Liu Jianlin has been honored with the 2019 Elsevier & EAPM Young Investigators Award. Congratulations!
Fear of Cancer Recurrence (FCR) is a prevalent psychosocial concern among cancer survivors and FCR is reported to be associated with clinical depression and anxiety. However, little is known about potential moderating psychological variables that may have an influence on FCR, which might better explain the relationship among FCR, depression, and anxiety disorders. The present study examined the interaction between Fear of Cancer Recurrence (FCR) and rumination in relation to depressive and anxiety symptoms among a large sample of cancer survivors (N = 388). The results revealed that habitual rumination may be a maladaptive cognitive style to cope with elevated FCR, which in turn may be associated with higher depressive symptoms. The present study provides evidence on the interactions among maladaptive cognitive processes, and their influence on psychopathology.
The present study supports the growing interest in, and the importance of thinking deeply about FCR within the dimensional framework of normal and abnormal reactions in relation to stressful life events. According to previous research, low FCR may be considered a normal response to the threat of cancer. However, the way elevated FCR becomes psychopathological is still poorly understood. The present study, thus, provides a unique contribution to the literature. First, the study sample comprised a large sample of cancer survivors who achieved complete remission from cancer, and all participants had completed their active treatment at least 1 year prior to study participation. This would eliminate any potential confounding effects due to ongoing cancer and/or active treatment. More importantly, FCR is shown to be associated with future-oriented worries, however, the present study revealed that ruminating about past stressors could potentially interact with FCR and increase the risk for later psychopathology. From a clinical perspective, the present study highlights important clinical applications such as elucidating the role of potential moderating psychological variables in elevated FCR; these findings may better inform psychological interventions to reduce the risk of depression and anxiety among cancer survivors.

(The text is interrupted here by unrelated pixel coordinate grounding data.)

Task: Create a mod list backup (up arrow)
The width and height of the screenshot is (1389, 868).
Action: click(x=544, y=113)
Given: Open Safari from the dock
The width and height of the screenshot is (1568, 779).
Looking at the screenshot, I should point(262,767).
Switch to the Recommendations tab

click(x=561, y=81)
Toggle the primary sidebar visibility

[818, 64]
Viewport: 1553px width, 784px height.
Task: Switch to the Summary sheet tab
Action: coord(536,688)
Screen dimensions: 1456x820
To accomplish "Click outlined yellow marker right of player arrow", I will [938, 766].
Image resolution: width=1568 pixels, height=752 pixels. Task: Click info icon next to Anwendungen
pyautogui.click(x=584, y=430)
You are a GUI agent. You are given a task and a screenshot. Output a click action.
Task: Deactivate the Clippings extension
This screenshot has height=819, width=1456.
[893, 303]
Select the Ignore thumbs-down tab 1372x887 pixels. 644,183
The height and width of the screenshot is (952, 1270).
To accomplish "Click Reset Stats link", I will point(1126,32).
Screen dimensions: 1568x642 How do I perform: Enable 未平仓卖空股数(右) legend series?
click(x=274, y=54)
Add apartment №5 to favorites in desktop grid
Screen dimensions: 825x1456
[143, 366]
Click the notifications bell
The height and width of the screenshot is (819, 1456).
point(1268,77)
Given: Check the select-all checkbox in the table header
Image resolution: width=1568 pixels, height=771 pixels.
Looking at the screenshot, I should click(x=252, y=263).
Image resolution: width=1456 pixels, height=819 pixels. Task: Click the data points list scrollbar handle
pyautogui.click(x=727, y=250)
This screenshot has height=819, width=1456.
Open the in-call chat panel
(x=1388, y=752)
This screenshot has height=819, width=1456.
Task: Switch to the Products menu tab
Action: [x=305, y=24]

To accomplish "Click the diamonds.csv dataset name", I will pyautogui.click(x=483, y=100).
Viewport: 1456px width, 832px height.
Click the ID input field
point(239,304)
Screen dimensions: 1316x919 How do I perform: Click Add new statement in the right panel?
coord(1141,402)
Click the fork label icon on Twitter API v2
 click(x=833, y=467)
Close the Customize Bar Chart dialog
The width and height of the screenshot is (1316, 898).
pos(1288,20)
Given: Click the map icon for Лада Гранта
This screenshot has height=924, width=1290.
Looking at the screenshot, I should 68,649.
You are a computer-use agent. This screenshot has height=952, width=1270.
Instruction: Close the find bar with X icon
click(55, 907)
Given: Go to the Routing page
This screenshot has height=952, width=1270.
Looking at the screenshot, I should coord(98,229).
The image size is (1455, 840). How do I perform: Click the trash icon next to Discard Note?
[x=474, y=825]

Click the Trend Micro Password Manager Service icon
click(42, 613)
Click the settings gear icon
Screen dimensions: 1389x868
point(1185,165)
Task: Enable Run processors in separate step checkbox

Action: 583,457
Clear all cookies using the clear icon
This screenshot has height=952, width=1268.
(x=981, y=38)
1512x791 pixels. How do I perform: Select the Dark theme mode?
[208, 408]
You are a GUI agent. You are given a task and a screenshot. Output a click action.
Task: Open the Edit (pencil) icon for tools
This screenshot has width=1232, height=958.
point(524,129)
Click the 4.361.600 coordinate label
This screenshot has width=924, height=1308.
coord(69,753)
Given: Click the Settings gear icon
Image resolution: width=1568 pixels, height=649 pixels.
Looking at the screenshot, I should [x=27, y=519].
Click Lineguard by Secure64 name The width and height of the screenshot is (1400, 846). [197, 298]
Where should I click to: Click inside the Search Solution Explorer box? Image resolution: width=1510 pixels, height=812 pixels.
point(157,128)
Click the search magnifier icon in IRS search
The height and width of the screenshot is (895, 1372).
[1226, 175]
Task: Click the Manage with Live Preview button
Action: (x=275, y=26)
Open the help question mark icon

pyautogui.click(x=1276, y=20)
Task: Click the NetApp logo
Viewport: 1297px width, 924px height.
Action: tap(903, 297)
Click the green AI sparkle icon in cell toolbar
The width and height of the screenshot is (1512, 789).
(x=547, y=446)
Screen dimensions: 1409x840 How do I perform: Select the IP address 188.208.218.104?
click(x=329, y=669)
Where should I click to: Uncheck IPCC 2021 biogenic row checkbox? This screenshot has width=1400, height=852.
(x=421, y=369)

Liu Jianlin is currently a Doctor of Philosophy candidate at the Department of Psychological Medicine, Yong Loo Lin School of Medicine, National University of Singapore (NUS). He is also a research staff at the Research Division, Institute of Mental Health (IMH), Singapore. He was awarded the 2018 President Graduate Fellowship (Lee Kong Chian Scholarship) by NUS for his doctoral studies. He is presently the principal investigator for an ongoing research study on emotion dysregulation and traumatic stress in newly diagnosed patients with schizophrenia spectrum disorders; the study is conducted in collaboration with the Early Psychosis Intervention Program (EPIP) at the IMH. His primary research interest is in the psychological adjustment to stressful and traumatic life events within the context of chronic physical illness and severe mental illness.